The Silicon Valley coach and the four characteristics he loved best
Here’s a story from Trillion Dollar Coach, the book about the late Bill Campbell, Silicon Valley’s hugely powerful but little-known-outside-the-Valley coach to its top performers.
Campbell’s wisdom touched many lives, including Steve Jobs (Apple), Tim Cook, Eric Schmidt and Sundar Pinchai (Google), and Sheryl Sandberg (Facebook).
Sandberg, now Chief Operating Officer at Facebook, met Bill in 2001 during her first week at Google. She’d been hired as “business unit general manager”, a position that didn’t exist before she arrived. At the time there were no business units, so she had nothing to manage.
“What do you do here?” asked Bill. She answered that she used to be at the Treasury Department. He stopped her, “Okay, but what do you do here?”
This time she replied with ideas of what she thought she might do. Bill wasn’t satisfied: “But what do you do here?” Sheryl finally admitted the truth; so far, she didn’t do anything.

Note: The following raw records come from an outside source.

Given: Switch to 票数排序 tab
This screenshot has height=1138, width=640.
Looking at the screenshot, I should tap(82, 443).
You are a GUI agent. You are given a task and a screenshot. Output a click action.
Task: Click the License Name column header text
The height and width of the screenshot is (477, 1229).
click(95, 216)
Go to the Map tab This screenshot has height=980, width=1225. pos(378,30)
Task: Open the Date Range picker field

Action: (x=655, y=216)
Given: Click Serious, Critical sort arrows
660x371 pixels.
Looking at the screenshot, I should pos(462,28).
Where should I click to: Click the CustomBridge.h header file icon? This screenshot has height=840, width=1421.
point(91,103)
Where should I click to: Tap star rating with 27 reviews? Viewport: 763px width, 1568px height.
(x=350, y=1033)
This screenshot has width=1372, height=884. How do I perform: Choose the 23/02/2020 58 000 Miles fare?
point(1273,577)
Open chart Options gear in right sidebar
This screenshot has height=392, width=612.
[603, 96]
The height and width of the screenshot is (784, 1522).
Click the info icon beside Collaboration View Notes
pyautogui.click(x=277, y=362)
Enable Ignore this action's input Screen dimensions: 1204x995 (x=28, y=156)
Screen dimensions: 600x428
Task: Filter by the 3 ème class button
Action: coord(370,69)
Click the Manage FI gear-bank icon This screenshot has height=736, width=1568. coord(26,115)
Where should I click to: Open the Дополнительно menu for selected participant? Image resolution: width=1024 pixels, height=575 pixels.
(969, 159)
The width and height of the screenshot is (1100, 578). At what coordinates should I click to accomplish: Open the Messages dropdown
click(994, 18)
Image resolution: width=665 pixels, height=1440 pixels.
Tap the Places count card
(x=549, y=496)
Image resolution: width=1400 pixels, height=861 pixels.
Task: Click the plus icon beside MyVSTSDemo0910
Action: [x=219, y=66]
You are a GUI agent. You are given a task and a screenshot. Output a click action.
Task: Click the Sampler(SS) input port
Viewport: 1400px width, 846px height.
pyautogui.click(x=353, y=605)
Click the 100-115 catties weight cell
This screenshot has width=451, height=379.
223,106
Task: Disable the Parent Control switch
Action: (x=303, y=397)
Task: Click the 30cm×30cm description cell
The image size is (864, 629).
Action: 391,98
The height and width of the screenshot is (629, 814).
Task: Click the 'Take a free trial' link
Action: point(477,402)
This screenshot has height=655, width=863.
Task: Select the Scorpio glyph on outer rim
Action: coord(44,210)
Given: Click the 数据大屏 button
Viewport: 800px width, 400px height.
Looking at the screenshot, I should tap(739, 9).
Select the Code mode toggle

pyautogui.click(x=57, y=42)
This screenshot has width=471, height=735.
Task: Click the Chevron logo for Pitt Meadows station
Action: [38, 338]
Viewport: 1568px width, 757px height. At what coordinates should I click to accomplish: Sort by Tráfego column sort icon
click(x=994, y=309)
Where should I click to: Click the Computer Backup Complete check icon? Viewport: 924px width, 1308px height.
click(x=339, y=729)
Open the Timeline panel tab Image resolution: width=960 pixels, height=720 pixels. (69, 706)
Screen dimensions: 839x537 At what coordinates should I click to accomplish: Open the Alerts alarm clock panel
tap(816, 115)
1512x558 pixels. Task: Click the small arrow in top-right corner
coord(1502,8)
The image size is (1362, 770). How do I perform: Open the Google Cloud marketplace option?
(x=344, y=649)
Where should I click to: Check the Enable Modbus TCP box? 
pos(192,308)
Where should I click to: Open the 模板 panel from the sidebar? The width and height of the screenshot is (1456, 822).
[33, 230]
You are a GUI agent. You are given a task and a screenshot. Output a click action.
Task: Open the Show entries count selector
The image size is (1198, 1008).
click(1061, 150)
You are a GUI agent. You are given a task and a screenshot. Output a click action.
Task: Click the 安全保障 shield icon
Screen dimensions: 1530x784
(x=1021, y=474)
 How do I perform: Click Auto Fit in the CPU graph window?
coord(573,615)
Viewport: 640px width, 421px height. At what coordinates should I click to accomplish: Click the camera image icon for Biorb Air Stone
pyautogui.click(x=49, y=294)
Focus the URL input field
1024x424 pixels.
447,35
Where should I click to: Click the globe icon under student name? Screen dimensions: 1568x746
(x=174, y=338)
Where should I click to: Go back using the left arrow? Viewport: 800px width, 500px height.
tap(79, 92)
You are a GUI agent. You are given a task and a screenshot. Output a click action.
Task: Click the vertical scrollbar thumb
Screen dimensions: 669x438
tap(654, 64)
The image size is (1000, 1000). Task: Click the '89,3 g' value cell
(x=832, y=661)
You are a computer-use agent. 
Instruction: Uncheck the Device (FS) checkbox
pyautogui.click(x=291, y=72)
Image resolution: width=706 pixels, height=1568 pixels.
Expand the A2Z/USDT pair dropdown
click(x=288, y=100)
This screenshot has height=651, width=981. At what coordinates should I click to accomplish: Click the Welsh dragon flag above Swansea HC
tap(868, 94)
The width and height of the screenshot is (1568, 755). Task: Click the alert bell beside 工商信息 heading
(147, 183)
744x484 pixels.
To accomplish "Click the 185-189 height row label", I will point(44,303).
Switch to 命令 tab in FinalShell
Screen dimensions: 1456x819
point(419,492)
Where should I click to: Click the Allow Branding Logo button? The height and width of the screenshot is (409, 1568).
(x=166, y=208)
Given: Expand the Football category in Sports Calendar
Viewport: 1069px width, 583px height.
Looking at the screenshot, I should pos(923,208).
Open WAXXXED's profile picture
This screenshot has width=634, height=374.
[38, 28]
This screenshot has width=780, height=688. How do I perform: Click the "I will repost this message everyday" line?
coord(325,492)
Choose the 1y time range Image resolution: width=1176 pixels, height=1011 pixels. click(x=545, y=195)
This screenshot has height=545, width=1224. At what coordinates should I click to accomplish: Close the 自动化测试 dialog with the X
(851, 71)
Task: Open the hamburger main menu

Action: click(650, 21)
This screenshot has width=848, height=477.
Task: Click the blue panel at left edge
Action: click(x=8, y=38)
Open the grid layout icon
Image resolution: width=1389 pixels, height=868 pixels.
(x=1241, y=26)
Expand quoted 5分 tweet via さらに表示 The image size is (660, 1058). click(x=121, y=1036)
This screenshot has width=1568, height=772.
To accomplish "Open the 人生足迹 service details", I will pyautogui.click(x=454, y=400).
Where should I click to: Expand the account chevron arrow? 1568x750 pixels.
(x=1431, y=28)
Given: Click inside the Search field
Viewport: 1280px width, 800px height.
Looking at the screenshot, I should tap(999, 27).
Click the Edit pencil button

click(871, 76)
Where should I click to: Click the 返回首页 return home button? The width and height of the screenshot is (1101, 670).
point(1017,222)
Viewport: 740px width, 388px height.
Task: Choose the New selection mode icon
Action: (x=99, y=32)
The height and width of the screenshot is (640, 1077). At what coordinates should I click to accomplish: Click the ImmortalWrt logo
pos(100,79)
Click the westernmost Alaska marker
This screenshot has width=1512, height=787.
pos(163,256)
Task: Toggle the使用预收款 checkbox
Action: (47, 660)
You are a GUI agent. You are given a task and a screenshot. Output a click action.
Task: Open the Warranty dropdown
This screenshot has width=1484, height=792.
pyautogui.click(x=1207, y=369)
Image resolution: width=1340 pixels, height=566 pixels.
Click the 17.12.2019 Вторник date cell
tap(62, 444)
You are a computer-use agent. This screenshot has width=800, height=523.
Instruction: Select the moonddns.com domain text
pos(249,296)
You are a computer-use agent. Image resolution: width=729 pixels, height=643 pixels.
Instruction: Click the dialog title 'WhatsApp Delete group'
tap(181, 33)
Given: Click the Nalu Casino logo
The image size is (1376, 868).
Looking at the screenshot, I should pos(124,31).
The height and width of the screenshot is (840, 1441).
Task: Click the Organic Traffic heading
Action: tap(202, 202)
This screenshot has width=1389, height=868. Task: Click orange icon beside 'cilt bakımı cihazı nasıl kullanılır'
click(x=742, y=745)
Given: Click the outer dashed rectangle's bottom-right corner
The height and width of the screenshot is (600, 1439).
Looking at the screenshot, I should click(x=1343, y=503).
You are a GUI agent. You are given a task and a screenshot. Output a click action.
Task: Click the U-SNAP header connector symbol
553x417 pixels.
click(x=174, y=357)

“I learned an incredibly important lesson,” she says. “It’s not what you used to do, it’s not what you think, it’s what you do every day.”
The Trillion Dollar Coach authors Eric Schmidt (ex-CEO and Chair of Google), Jonathan Rosenberg (a senior vice-president at Alphabet) and Alan Eagle (a director at Google) all experienced Bill’s coaching firsthand, and say this story illustrates the most important characteristic Bill looked for in his players; people who show up, work hard, and have an impact every day. Doers.
Here are the four characteristics Bill Campbell looked for in people:
- The person has to be smart, not necessarily academically but more from the standpoint of being able to get up to speed quickly in different areas and then make connections. Bill called this the ability to make “far analogies.”
- The person has to work hard (the “doers”).
- The person has to have integrity.
- The person should have that hard-to-define characteristic: grit. The ability to get knocked down and have the passion and perseverance to get up and go at it again.
Bill would tolerate a lot of other faults if he thought a person had those four characteristics, say the authors.
When he interviewed job candidates to assess those points, he wouldn’t just ask about what a person did, he would ask how they did it.
Asking them to explain exactly how they “led a project that led to revenue growth’ gave Bill indications of whether they were a team-player, a doer, hands-on, or a team builder.
A big turn-off for Bill, say the authors, was if his people were no longer learning. Did they have more answers than questions?
That was a bad sign for Bill, the man who wrote the leadership playbook for Silicon Valley's top performers.